28 Şubat 2016 Pazar

METAFOR 1.3 - Otobüs


O kadar dedim “ Benden gelin arabası olmaz!...” diye, dinletemedim benim hanıma. Yazıktır, sevaptır diye kandırdı beni, hoş kanmak da denmez, çaresizlik benimkisi düpedüz.
Tamam bu pazar çalışmıyorum, vardiya da yok bu mevsimde fabrikada, ama ertesi gün onca insanı toplayıp işlerine götüreceğim, koskoca fabrikanın personel servisiyim bugüne bugün. Boru değil ya bu!..

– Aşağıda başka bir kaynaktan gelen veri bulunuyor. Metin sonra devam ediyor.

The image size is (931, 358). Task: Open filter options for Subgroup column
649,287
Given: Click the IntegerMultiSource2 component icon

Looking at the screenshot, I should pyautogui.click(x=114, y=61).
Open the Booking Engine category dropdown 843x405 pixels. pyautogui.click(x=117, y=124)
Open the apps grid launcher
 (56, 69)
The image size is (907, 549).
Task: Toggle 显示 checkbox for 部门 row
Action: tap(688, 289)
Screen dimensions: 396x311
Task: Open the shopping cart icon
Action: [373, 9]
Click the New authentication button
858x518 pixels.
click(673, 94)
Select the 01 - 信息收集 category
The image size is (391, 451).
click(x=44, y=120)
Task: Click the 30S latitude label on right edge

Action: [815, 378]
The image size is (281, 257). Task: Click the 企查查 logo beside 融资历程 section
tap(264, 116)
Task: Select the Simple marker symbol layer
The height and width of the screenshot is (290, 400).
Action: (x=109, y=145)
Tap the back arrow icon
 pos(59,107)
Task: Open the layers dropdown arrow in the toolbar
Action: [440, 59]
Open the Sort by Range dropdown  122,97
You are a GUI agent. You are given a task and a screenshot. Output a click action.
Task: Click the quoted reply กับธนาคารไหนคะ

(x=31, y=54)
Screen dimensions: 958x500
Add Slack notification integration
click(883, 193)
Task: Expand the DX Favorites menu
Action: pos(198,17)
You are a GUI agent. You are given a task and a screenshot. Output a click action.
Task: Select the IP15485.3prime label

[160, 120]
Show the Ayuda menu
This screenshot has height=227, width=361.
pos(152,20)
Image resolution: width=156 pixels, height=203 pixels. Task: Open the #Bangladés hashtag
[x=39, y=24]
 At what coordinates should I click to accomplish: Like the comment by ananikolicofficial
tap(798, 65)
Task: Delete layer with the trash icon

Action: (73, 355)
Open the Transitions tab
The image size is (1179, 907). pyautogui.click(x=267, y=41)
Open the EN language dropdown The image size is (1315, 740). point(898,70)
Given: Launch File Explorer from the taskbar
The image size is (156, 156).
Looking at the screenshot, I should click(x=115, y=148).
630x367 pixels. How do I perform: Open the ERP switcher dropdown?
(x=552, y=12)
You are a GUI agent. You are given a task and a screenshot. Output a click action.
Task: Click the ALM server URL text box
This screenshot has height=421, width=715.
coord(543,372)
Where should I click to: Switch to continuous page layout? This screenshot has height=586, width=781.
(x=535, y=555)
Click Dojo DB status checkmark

Bir keresinde muhasebe müdürünün annesi de bindiydi, hastaneye gidecekmiş kadıncağız. Kontrole. Çok beğendiydi koltuklarımın desenini, camlarımın temizliğini falan. Telefonda konuşurken duydum, oğlumun servisindeyim diye açtı telefonunu gururla. Ya yine binesi tutarsa müdürlerden falan birisinin tanıdığının… Unutulmuş bir düğün pastası kırığı, limonata lekesi görürse ya? Sabah 06:00’da hareket. O gece uyku yok bana, sabaha kadar temizlik.
Bir de kuaförden alacakmışım gelini, ordan da mahalleye. Çoluk çocuk, torun torba doluşurlar şimdi, batırırlar her tarafımı. Hem nereye park ederim, nasıl dönerim o daracık sokaklardan. Hey Allahım!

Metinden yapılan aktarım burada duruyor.